8.3 The authors claim a violation of article 14 paragraphs 3 (c) and 5 for the delay of almost 5 years before the Jamaican Council of Human Rights was informed by the Supreme Court Office of the availability of the authors' trial transcript and Court of Appeal judgment. The State party has conceded that if this delay had been totally attributable to the State party, this would constitute a violation of the Covenant, but that in the present case, the authors had made no diligent effort to obtain the relevant documents. requested. Counsel has submitted, however, that the Jamaican Council for Human Rights requested such documents on eight occasions between 23 June 1986 and 17 March 1989. The Committee considers that, in these circumstances, the authors have made diligent efforts to obtain the documents and that the delays must be attributed to the State party. Accordingly, the Committee concludes that there has been a violation of article 14, paragraphs 3 (c), of the Covenant.
9. The Human Rights Committee, acting under article 5, paragraph 4, of the Optional Protocol to the International Covenant on Civil and Political Rights, is of the view that the facts before it disclose a violation of articles 10, paragraph 1, in respect of Mr. Walker and 14, paragraphs 3 (c), of the Covenant in respect of both authors.

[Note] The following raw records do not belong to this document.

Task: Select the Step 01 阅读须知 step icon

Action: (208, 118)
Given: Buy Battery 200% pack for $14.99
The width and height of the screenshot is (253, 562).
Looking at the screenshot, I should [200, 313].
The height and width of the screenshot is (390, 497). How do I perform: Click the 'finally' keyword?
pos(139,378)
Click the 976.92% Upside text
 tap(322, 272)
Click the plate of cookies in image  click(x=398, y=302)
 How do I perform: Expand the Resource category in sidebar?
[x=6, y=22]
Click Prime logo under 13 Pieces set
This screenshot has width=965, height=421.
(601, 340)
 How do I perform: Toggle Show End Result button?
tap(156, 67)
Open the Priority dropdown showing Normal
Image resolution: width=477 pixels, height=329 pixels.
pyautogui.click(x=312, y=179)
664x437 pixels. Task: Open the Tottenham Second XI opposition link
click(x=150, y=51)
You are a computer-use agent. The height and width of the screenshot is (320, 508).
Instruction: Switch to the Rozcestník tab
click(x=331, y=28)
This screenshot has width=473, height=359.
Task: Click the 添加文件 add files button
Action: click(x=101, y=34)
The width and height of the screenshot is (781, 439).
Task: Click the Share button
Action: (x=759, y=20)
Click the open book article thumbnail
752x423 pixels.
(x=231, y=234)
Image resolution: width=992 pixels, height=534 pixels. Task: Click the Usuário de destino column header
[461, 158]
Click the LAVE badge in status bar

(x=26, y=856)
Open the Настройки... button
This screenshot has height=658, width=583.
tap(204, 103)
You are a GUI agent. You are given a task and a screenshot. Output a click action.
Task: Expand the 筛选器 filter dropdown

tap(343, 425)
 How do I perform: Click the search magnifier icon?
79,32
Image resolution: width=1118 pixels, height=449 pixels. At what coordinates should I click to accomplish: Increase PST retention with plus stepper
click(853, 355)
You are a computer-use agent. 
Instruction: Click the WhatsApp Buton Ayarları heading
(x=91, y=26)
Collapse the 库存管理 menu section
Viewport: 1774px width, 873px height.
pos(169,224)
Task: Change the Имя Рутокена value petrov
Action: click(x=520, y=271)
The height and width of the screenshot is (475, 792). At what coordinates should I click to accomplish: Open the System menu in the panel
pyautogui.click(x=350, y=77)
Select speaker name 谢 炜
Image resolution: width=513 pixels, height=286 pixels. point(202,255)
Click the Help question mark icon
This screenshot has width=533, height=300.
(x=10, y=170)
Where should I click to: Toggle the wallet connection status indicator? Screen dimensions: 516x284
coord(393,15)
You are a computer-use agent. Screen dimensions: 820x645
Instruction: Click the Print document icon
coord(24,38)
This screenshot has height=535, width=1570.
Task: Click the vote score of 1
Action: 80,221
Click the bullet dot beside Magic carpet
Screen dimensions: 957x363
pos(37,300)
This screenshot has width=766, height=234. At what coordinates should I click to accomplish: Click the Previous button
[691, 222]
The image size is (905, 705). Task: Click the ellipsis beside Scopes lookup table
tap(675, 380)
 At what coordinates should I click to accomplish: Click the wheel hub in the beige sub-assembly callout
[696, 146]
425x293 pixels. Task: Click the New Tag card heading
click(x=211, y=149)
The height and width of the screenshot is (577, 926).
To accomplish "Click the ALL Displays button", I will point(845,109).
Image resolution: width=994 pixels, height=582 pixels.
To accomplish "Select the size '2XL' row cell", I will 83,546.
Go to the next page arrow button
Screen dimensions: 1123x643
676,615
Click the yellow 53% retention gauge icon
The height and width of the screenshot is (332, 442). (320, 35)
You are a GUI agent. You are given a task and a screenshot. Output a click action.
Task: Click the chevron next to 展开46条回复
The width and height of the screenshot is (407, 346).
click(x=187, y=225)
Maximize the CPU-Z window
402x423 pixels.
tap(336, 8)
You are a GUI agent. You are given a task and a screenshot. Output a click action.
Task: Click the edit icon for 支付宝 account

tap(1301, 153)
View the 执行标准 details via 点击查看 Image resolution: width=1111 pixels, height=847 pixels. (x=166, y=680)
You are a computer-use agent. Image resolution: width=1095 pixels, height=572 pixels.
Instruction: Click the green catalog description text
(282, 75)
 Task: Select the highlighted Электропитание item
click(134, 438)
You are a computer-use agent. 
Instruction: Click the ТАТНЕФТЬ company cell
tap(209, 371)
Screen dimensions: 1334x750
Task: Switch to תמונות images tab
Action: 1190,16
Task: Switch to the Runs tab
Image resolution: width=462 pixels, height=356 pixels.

10. In accordance with article 2, paragraph 3 (a), of the Covenant, the State party is under an obligation to provide Messrs. Walker and Richards with an effective remedy, entailing compensation for the delay in issuing a written judgment and providing the trial transcripts and in Mr. Walker's case for the ill-treatment suffered. The State party is under an obligation to ensure that similar violations do not occur in the future.
11. Bearing in mind that, by becoming a State party to the Optional Protocol, the State party has recognized the competence of the Committee to determine whether there has been a violation of the Covenant or not and that, pursuant to article 2 of the Covenant, the State party has undertataken to ensure to all individuals within its territory and subject to its jurisdiction the rights recognized in the Covenant and to provide an effective and enforceable remedy in case a violation has been established, the Committee wishes to receive from the State party, within 90 days, information about the measures taken in connection with the Committee's Views.